*Available data*

>>

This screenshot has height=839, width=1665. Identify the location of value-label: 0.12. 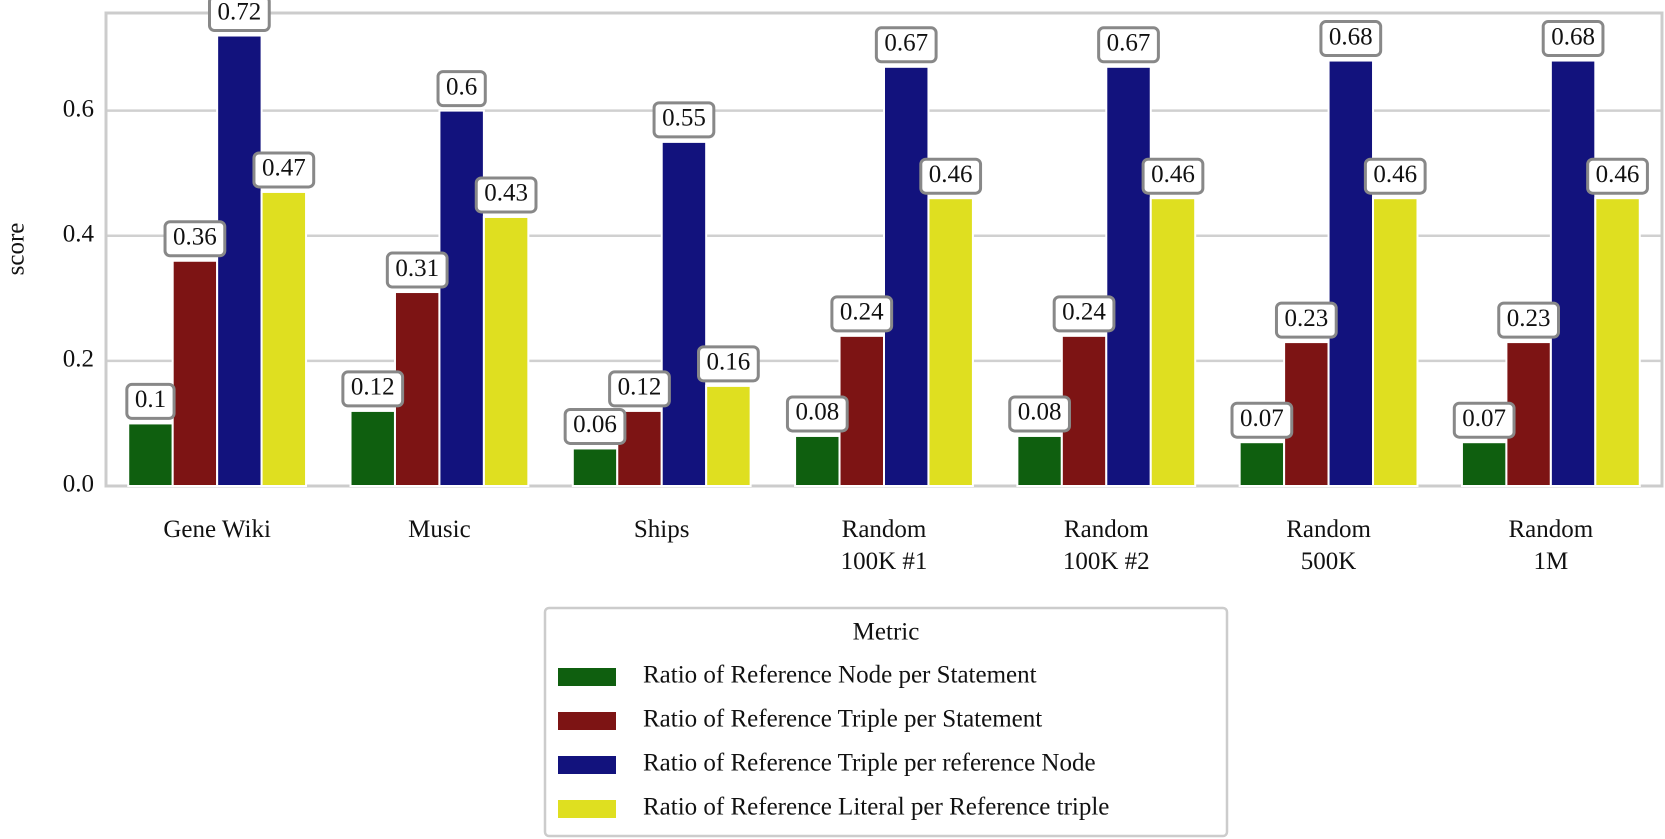
(640, 389).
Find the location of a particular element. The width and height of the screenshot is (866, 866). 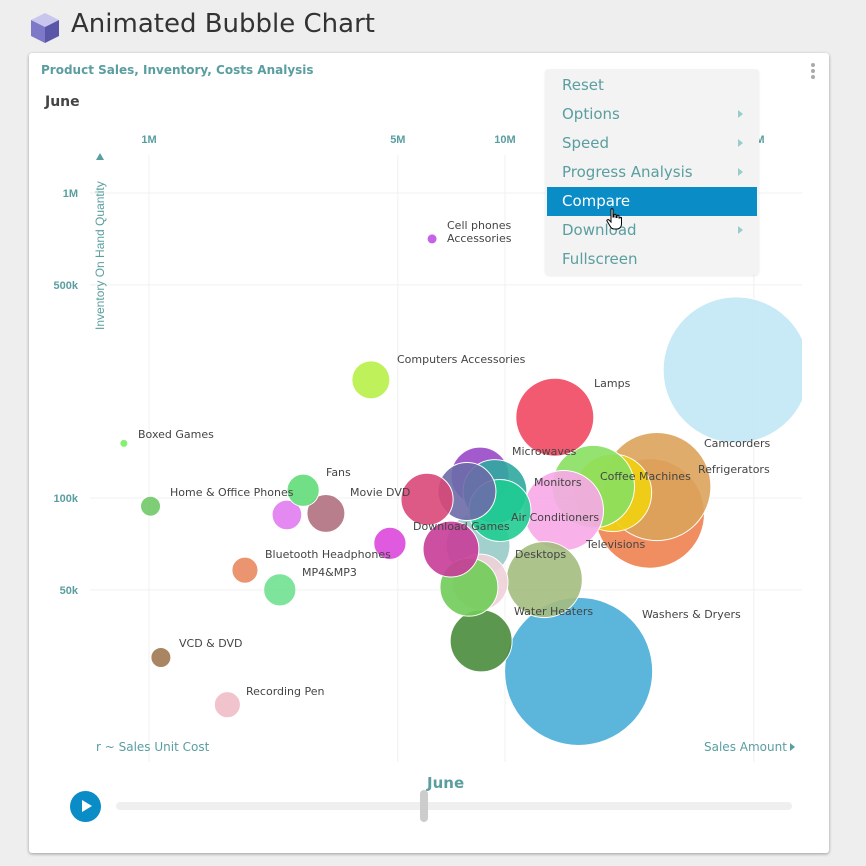

y-axis-label: Inventory On Hand Quantity is located at coordinates (100, 256).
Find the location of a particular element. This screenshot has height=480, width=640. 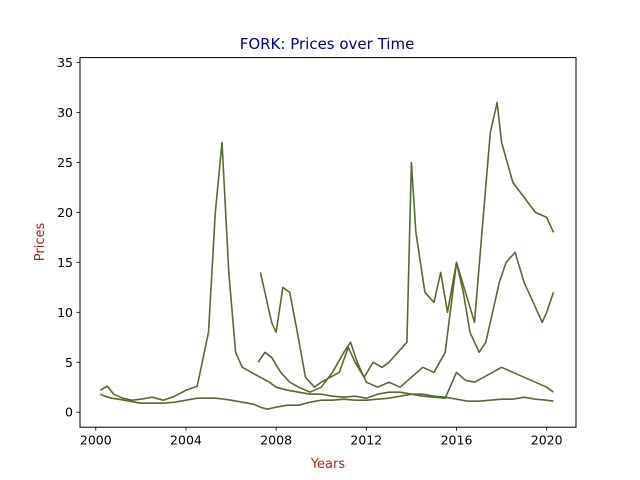

y-axis: 0 5 10 15 20 25 30 35 is located at coordinates (68, 238).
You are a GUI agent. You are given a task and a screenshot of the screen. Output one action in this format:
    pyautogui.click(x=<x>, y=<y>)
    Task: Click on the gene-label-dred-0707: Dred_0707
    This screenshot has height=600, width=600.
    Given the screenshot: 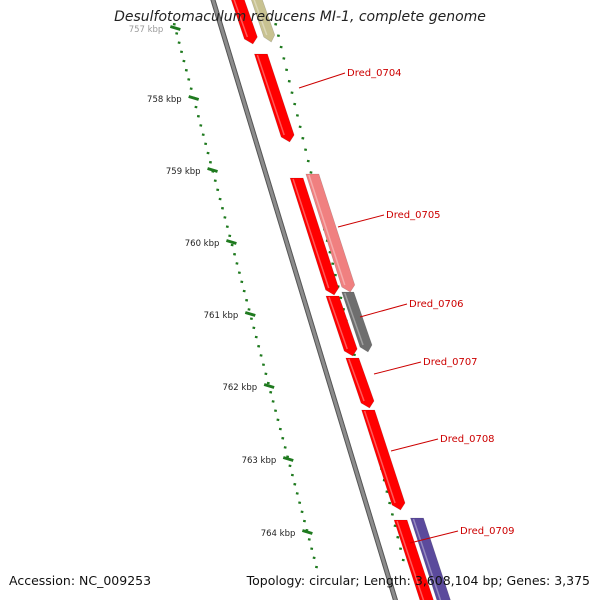 What is the action you would take?
    pyautogui.click(x=450, y=362)
    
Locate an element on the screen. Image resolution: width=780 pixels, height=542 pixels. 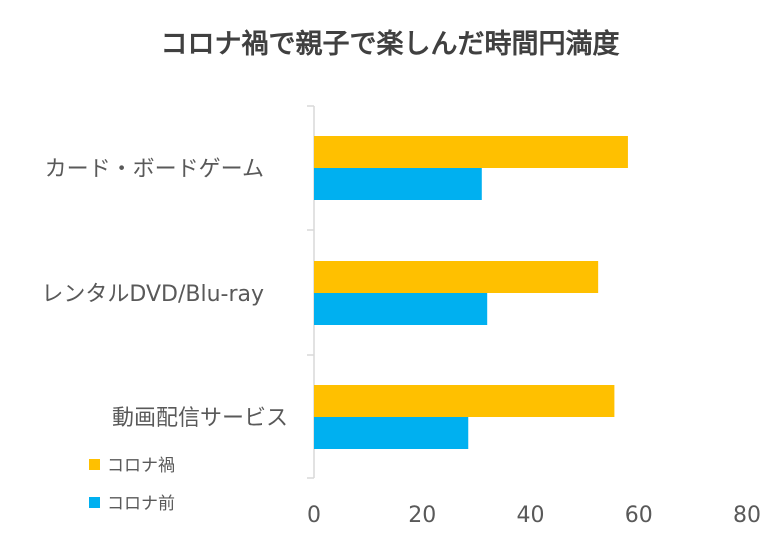
x-tick-label: 0 is located at coordinates (314, 516).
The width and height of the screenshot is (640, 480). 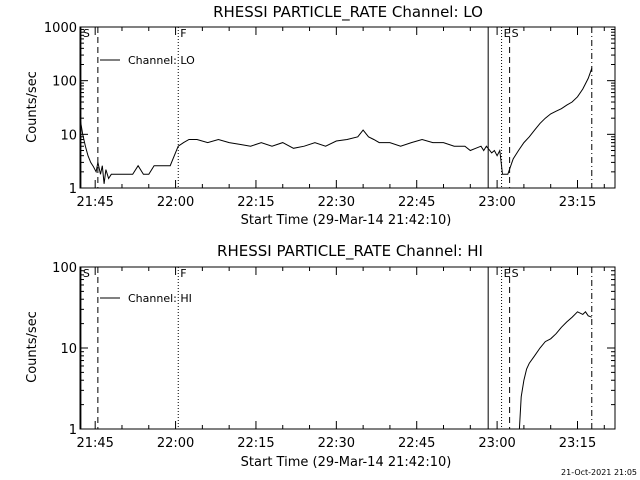 What do you see at coordinates (348, 12) in the screenshot?
I see `chart-title: RHESSI PARTICLE_RATE Channel: LO` at bounding box center [348, 12].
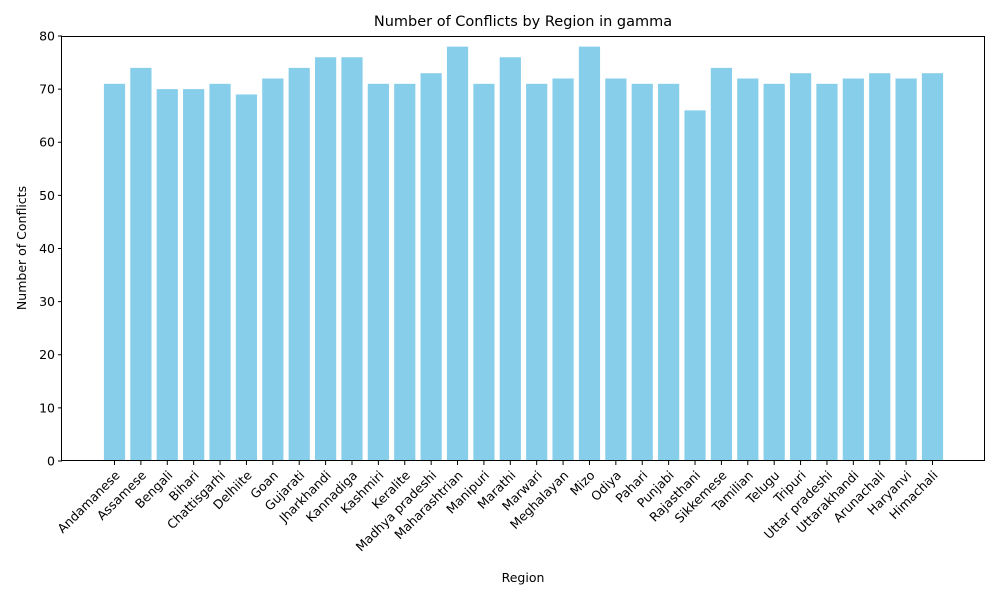 This screenshot has height=600, width=1000. What do you see at coordinates (47, 196) in the screenshot?
I see `y-tick-label: 50` at bounding box center [47, 196].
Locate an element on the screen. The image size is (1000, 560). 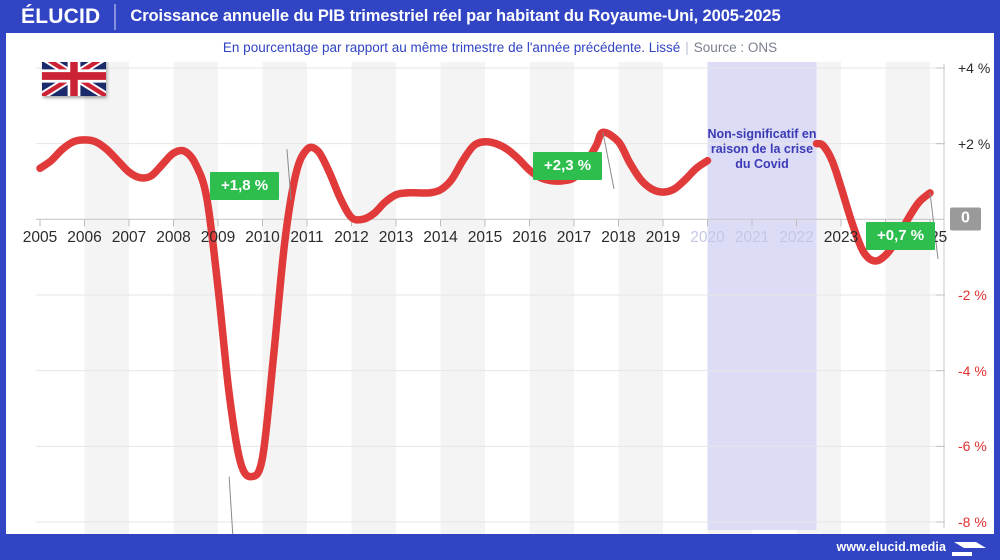
subtitle-source: Source : ONS is located at coordinates (736, 48).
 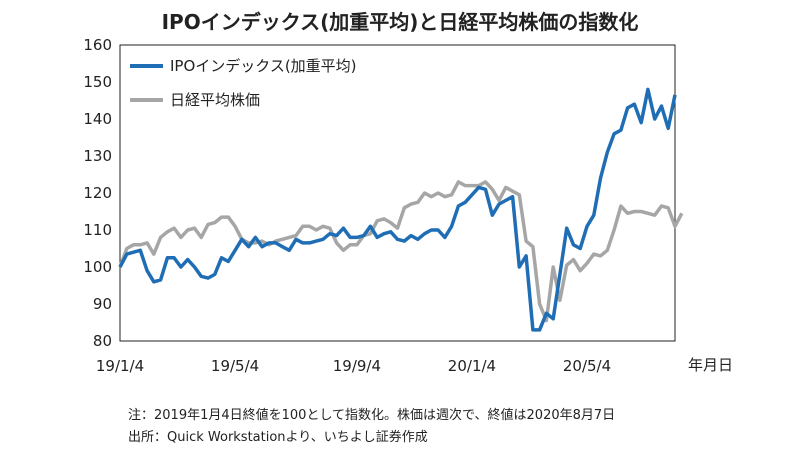 I want to click on x-tick-label: 19/9/4, so click(x=357, y=366).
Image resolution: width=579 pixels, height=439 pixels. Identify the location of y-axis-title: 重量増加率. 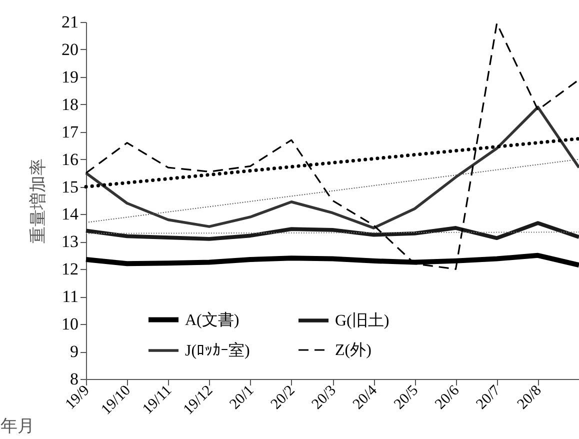
(38, 201).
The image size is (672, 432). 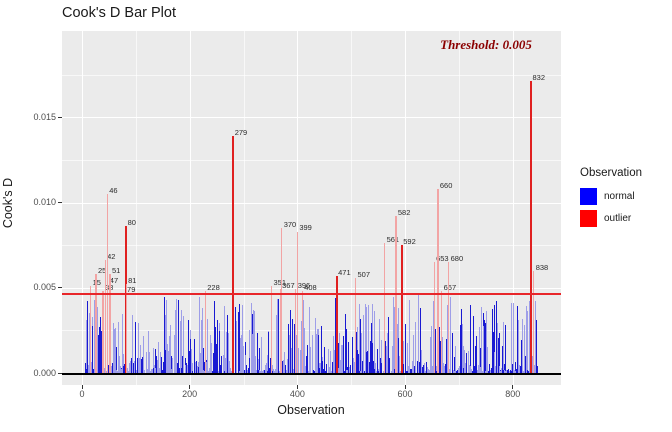 I want to click on x-tick-label: 600, so click(x=405, y=394).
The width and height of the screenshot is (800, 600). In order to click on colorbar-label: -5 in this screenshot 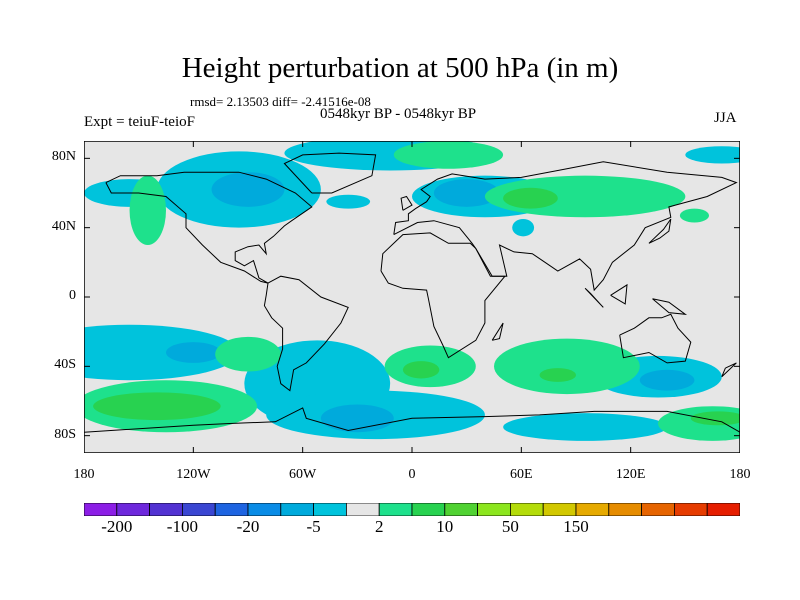, I will do `click(314, 526)`.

<<

Copy out the rows word for word, starting at the line that contains "Find the location of a particular element. The" and ending at the line that contains "y-axis: 0 5". Leave the pictures out.

*Expected output*
Find the location of a particular element. The width and height of the screenshot is (866, 866). 

y-axis-label: Inventory On Hand Quantity is located at coordinates (100, 256).
Find the location of a particular element. This screenshot has height=480, width=640. 

y-axis: 0 5 10 15 20 25 30 35 is located at coordinates (68, 238).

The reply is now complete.